Stored data:
[Start of section]

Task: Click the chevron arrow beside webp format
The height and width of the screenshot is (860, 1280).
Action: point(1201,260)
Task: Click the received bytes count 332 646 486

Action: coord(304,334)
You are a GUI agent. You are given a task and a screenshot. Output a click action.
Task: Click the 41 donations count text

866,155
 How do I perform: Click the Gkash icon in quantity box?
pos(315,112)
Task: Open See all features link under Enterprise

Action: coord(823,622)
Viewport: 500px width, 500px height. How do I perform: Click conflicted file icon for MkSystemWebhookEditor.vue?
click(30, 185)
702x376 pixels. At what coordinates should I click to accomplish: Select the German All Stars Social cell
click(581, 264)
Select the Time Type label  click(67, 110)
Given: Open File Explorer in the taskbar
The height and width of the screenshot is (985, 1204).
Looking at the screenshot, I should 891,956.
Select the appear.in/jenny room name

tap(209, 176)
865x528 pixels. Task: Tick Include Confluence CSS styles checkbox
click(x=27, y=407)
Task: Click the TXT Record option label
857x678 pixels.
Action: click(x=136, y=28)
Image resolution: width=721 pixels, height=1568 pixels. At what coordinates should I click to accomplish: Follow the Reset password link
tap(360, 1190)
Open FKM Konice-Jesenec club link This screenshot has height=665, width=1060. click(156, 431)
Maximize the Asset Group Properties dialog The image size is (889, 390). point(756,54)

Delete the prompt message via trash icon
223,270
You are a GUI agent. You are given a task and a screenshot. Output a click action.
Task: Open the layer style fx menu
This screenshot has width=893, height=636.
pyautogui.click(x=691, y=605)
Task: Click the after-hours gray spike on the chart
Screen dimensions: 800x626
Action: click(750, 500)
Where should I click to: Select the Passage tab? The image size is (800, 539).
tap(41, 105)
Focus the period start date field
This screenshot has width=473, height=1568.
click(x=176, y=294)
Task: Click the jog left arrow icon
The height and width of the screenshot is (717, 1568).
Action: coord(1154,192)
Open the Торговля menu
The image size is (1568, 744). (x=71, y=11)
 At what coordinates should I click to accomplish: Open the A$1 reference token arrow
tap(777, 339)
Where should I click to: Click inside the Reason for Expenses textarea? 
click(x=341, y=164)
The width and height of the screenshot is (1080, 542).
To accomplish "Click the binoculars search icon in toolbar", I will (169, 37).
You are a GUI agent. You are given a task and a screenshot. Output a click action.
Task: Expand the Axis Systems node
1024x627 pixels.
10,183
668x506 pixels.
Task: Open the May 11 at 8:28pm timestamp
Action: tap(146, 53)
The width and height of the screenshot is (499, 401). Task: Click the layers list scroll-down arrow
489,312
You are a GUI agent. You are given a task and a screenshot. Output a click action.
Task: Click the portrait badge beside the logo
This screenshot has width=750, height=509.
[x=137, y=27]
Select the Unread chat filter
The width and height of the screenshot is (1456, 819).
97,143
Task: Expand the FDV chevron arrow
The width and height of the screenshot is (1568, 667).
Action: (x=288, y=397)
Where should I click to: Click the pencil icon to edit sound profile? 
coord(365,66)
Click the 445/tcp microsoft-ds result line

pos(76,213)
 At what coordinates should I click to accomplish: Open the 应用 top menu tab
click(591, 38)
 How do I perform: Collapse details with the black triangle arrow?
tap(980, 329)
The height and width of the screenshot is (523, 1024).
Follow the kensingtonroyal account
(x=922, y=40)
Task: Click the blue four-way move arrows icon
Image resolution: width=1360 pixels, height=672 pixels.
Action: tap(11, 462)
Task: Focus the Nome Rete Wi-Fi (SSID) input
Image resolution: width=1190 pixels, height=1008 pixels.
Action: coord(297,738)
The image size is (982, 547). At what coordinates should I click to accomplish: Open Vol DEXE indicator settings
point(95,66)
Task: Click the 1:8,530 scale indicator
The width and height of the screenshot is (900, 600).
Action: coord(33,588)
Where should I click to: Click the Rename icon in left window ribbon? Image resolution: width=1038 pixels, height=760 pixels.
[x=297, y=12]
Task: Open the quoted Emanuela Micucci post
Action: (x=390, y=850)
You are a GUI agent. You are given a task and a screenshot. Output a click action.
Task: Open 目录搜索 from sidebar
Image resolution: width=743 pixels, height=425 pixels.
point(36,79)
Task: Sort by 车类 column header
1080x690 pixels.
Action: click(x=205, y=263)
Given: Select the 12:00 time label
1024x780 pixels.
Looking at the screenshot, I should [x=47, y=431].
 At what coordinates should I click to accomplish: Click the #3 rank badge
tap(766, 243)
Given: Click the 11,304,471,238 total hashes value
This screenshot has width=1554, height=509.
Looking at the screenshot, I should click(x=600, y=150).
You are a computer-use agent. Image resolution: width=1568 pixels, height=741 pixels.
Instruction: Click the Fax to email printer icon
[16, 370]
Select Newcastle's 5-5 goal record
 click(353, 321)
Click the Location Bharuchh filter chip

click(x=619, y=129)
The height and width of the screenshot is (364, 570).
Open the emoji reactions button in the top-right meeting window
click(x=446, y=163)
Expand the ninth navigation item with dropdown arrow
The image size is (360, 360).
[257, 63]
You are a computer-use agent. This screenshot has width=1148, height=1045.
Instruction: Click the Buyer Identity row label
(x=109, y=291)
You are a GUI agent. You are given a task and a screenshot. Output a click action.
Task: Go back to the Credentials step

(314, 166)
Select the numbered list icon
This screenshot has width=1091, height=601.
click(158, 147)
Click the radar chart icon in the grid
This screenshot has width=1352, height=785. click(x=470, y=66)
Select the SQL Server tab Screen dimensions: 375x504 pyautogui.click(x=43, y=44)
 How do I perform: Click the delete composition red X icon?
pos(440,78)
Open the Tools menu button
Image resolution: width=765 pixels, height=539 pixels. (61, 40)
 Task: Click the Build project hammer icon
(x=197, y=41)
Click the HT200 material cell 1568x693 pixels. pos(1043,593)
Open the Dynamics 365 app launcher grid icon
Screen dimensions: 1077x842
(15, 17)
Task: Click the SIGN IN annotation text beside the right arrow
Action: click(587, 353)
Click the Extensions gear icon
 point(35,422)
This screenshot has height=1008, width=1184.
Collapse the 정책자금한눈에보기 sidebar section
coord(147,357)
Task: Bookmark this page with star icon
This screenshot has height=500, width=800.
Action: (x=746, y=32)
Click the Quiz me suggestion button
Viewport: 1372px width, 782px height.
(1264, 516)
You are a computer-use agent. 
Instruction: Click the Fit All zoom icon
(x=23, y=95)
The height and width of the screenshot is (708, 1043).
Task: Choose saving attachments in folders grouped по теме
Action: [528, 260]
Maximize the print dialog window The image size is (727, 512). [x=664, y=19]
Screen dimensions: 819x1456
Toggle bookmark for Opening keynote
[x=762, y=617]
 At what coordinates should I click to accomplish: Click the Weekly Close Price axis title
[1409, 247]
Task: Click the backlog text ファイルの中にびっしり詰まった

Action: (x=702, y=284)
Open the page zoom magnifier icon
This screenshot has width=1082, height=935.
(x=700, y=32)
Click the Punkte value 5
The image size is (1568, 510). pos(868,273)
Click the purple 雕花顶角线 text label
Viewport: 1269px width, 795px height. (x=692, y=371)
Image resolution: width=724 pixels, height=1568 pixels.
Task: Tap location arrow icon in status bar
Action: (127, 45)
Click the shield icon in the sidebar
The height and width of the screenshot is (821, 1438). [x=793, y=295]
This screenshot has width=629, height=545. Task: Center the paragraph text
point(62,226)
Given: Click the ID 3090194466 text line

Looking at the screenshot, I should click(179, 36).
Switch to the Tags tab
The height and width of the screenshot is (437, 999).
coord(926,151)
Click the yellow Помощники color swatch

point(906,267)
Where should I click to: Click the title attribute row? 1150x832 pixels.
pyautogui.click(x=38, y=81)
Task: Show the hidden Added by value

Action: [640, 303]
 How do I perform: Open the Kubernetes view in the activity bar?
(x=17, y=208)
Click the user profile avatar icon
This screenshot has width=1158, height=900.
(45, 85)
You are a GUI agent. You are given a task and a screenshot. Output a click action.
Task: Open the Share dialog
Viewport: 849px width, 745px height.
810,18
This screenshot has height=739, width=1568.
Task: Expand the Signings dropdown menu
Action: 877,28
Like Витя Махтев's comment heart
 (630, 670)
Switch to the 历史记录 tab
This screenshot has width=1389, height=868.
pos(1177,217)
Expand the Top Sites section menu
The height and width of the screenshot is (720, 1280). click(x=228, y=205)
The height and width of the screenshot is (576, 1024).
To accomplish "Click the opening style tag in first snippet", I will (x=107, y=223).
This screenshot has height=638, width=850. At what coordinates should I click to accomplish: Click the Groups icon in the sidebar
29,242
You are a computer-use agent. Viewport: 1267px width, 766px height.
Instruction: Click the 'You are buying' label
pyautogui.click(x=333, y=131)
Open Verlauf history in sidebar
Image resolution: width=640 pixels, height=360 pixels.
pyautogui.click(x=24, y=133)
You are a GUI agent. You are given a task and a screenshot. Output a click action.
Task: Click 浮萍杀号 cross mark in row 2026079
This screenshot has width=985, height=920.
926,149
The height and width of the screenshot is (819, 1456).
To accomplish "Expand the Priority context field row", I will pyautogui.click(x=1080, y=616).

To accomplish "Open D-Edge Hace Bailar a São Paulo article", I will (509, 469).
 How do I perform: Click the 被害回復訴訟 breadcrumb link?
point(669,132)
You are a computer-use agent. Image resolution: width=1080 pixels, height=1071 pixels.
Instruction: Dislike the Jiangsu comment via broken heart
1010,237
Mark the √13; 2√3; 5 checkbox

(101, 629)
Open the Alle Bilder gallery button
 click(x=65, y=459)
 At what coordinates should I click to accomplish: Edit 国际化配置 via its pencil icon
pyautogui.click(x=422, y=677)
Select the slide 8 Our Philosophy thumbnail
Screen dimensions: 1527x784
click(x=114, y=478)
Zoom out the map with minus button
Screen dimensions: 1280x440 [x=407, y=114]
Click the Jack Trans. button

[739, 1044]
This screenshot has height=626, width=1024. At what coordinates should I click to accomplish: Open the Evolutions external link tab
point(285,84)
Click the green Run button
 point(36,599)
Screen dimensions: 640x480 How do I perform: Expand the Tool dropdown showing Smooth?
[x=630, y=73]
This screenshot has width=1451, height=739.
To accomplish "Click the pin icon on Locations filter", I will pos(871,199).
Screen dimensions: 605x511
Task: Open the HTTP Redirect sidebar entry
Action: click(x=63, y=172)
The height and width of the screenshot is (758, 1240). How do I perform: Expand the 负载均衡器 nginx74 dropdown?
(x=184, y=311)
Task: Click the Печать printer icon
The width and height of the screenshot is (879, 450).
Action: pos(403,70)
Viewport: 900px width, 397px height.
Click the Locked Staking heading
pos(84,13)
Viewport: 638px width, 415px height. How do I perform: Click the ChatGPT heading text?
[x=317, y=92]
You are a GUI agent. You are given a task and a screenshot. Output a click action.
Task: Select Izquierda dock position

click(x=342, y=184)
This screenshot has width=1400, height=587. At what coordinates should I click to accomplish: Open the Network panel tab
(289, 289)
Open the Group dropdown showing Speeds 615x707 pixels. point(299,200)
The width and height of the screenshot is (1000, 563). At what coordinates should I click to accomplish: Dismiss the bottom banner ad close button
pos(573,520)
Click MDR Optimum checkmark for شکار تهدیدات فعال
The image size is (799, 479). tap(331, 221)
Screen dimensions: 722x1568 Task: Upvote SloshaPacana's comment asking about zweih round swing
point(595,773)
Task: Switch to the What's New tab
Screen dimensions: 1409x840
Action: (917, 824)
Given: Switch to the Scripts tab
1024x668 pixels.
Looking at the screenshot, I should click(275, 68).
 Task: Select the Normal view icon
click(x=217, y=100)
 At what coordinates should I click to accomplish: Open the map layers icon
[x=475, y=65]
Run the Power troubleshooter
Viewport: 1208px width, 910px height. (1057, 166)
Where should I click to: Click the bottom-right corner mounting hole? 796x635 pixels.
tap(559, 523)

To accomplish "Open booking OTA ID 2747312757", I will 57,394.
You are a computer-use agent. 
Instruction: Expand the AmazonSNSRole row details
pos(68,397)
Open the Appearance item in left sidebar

[End of section]

* **REQUIRED WORK**: Return every line holding the word "Maximize" from the records.

* **ANSWER TO THIS TASK**:
Maximize the Asset Group Properties dialog The image size is (889, 390). point(756,54)
Maximize the print dialog window The image size is (727, 512). [x=664, y=19]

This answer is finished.